R: Simulate data based on a DAG.

dag.sim {dagR}

R Documentation

Simulate data based on a DAG.

Description

Simulates data according to a DAG object. This function may be replaced by dag.sim2 in the future.

Usage

dag.sim(dag, b = rep(0, nrow(dag$arc)), bxy = 0, n, 
            mu = rep(0, length(dag$x)),
        binary = rep(0, length(dag$x)),
         stdev = rep(0, length(dag$x)), naming = 2, seed = NA, verbose = FALSE)

Arguments

`dag`	The DAG object according to which data is to be simulated.
`b`	Vector of coefficients defining the direct effects of the DAG arcs.
`bxy`	Coefficient defining the direct effect of main exposure X on outcome Y.
`n`	Number of observations to be simulated.
`mu`	Vector of means that are to be simulated for the different DAG nodes. For binary nodes without an ancestor, the mean is taken as the prevalence to be simulated. For binary nodes with ancestors, the mean is similarly interpreted (see details in Value section).
`binary`	Vector indicating which nodes are to be continuous (=0) and binary (=1).
`stdev`	Vector of standard deviations for each node. For nodes without ancestors, continuous data are drawn from a Normal distribution with this standard deviation. For nodes with ancestors, this is the standard deviation of the residual noise that is added to the calculated observation values.
`naming`	If =2, the alternative DAG node symbols are used for naming the variables in the output dataframe.

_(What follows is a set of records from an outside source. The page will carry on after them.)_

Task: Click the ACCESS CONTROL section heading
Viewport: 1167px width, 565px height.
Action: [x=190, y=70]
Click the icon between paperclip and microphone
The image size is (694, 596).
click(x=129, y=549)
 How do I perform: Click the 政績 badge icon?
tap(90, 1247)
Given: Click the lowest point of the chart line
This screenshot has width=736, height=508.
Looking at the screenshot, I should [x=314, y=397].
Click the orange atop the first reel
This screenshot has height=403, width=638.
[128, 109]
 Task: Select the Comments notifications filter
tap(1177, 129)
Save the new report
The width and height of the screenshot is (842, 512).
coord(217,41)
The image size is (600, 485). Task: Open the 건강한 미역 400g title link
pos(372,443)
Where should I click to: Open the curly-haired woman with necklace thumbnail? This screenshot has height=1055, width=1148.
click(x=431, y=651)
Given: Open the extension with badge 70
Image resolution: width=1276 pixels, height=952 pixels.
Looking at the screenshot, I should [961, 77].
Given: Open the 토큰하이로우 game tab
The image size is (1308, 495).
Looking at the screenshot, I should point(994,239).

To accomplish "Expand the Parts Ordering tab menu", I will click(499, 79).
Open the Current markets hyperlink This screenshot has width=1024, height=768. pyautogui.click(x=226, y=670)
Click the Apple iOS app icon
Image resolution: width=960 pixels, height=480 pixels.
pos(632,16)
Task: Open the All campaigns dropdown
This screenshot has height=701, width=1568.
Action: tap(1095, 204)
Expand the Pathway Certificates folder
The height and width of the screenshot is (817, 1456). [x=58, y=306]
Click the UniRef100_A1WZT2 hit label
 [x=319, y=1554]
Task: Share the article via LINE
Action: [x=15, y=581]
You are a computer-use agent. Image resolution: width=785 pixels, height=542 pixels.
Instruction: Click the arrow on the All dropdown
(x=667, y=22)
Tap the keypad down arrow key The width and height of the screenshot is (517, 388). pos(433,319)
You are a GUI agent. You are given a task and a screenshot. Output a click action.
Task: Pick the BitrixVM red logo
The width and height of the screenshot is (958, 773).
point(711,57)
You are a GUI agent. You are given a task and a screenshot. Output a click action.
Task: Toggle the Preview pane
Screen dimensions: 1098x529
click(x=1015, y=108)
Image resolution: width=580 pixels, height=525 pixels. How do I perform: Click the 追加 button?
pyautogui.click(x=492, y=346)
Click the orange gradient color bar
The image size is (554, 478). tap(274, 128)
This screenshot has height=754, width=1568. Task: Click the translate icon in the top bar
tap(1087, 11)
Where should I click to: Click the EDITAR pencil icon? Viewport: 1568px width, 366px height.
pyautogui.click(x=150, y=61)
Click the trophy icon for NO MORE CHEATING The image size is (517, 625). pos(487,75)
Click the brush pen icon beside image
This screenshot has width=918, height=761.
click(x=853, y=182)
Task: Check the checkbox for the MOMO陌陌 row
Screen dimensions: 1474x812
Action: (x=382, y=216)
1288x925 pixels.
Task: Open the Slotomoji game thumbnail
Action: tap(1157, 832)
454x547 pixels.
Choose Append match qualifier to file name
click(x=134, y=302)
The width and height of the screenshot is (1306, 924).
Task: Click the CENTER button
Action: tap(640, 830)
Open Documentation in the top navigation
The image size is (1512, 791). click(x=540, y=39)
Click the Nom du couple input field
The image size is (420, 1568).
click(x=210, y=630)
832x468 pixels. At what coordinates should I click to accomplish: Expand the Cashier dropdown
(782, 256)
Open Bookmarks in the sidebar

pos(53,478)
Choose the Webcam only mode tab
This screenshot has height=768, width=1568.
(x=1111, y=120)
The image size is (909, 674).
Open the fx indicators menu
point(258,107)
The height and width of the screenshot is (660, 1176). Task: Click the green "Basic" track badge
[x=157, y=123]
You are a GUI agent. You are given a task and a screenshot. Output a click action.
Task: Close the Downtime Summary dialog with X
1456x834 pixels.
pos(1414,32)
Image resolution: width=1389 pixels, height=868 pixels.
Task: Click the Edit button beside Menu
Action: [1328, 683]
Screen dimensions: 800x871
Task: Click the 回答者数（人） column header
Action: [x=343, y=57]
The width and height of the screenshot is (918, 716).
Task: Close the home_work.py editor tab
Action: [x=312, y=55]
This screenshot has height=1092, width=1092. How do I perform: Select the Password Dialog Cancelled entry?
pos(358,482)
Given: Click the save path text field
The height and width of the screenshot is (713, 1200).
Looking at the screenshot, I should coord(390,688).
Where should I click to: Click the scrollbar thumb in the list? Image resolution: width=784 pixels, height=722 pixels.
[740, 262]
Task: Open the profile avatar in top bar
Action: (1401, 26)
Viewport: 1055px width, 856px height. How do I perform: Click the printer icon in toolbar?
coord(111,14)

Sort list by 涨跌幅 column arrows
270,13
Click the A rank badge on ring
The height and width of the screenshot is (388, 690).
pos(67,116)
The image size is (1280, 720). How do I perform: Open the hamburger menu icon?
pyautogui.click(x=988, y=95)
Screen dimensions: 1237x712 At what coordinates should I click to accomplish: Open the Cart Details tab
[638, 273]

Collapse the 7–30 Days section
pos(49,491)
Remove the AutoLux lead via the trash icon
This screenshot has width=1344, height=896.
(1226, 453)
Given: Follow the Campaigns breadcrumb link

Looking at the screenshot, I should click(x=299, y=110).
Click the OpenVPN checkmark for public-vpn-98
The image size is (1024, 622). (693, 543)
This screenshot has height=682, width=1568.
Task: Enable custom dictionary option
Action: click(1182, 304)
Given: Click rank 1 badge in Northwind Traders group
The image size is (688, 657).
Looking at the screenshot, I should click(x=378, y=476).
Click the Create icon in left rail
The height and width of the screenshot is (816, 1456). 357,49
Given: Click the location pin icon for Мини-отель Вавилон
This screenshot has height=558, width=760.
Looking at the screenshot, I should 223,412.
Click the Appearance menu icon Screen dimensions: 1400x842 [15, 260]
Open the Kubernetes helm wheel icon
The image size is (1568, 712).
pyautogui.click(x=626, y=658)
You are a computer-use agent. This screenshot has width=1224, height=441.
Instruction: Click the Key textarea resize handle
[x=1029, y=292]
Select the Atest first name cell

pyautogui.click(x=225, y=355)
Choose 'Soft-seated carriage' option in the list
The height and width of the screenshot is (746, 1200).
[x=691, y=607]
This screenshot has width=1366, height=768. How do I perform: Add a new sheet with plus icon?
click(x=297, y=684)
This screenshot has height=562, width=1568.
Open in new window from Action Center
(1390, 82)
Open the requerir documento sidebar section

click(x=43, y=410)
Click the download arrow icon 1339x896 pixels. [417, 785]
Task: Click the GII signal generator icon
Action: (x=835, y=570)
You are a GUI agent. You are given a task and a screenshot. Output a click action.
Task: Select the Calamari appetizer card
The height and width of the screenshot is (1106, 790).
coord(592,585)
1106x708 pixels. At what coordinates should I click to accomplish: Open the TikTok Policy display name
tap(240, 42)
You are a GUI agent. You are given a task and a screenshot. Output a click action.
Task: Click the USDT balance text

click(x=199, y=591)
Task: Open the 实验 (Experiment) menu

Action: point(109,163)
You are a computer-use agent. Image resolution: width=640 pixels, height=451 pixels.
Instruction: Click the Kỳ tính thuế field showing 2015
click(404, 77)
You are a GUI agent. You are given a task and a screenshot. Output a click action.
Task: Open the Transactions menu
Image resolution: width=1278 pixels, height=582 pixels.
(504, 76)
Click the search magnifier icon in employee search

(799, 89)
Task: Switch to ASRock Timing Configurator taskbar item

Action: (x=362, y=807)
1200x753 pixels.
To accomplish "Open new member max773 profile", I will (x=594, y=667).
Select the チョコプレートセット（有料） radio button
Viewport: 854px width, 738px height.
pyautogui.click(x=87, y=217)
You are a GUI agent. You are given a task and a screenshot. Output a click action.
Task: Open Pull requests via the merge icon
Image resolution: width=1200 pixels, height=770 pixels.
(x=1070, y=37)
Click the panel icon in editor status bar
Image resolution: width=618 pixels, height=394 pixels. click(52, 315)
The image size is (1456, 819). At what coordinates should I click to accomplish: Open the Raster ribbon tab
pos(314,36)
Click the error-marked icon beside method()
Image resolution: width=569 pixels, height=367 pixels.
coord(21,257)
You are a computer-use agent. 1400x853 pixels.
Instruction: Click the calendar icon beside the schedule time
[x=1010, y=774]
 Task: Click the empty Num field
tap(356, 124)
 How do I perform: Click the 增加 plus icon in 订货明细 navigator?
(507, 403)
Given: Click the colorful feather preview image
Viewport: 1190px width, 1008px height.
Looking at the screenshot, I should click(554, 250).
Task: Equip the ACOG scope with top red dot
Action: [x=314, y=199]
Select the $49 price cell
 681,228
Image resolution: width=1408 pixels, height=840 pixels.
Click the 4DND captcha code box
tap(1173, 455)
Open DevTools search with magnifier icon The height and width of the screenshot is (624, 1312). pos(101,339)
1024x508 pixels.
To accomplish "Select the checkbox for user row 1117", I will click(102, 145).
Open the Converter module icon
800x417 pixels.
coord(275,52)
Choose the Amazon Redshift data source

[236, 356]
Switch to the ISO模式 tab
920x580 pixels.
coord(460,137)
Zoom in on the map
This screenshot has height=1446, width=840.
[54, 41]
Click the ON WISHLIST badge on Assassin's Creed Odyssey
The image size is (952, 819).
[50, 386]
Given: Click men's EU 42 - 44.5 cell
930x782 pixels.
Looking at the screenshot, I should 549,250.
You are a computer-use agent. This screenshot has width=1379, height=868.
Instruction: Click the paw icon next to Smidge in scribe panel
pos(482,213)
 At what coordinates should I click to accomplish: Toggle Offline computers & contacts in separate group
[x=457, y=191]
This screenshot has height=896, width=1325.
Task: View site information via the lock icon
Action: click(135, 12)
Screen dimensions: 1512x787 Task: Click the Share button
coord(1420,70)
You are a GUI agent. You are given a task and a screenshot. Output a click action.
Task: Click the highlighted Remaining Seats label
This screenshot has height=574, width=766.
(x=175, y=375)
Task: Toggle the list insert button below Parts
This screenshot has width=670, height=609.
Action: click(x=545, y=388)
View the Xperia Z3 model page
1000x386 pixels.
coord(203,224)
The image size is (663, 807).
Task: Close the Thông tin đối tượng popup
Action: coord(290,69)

Otherwise, the output dataframe variables are named X1...Xn.
`seed`	Seed to initialize the random number generator.
`verbose`	If =TRUE, additional output is given during the simulation, in particular showing the different calculation steps.

Value

A dataframe with n (rows) observations featuring simulated data for each node (columns) in the DAG. Simulation steps: 1. simulate data for nodes i without ancestors, drawing from Normal distribution with mean mu[i] and stdev[i] (continuous node), or drawing from Bernoulli events with probability mu[i] (binary node). 2. simulate data for nodes i for which all ancestors already have been simulated by multiplying the ancestor values with the corresponding arc coefficients and summing them up, shifting the resulting values to the mean mu[i] specified for the currently simulated node (logit-transformed if binary), then adding noise drawn from a Normal distribution with mean 0 and standard deviation stdev[i], finally using the inverse logit of the resulting values as success probabilities for simulating binary data if node is binary.

Note

Undirected arcs are ignored in these simulations!

Author(s)

Lutz P Breitling <l.breitling@posteo.de>

References

Breitling LP, Duan C, Dragomir AD, Luta G (2022). Using dagR to identify minimal sufficient adjustment sets and to simulate data based on directed acyclic graphs. Int J Epidemiol 50(6):1772-1777.
Duan C, Dragomir AD, Luta G, Breitling LP (2022). Reflection on modern methods: Understanding bias and data analytical strategies through DAG-based data simulations. Int J Epidemiol 50(6):2091-2097.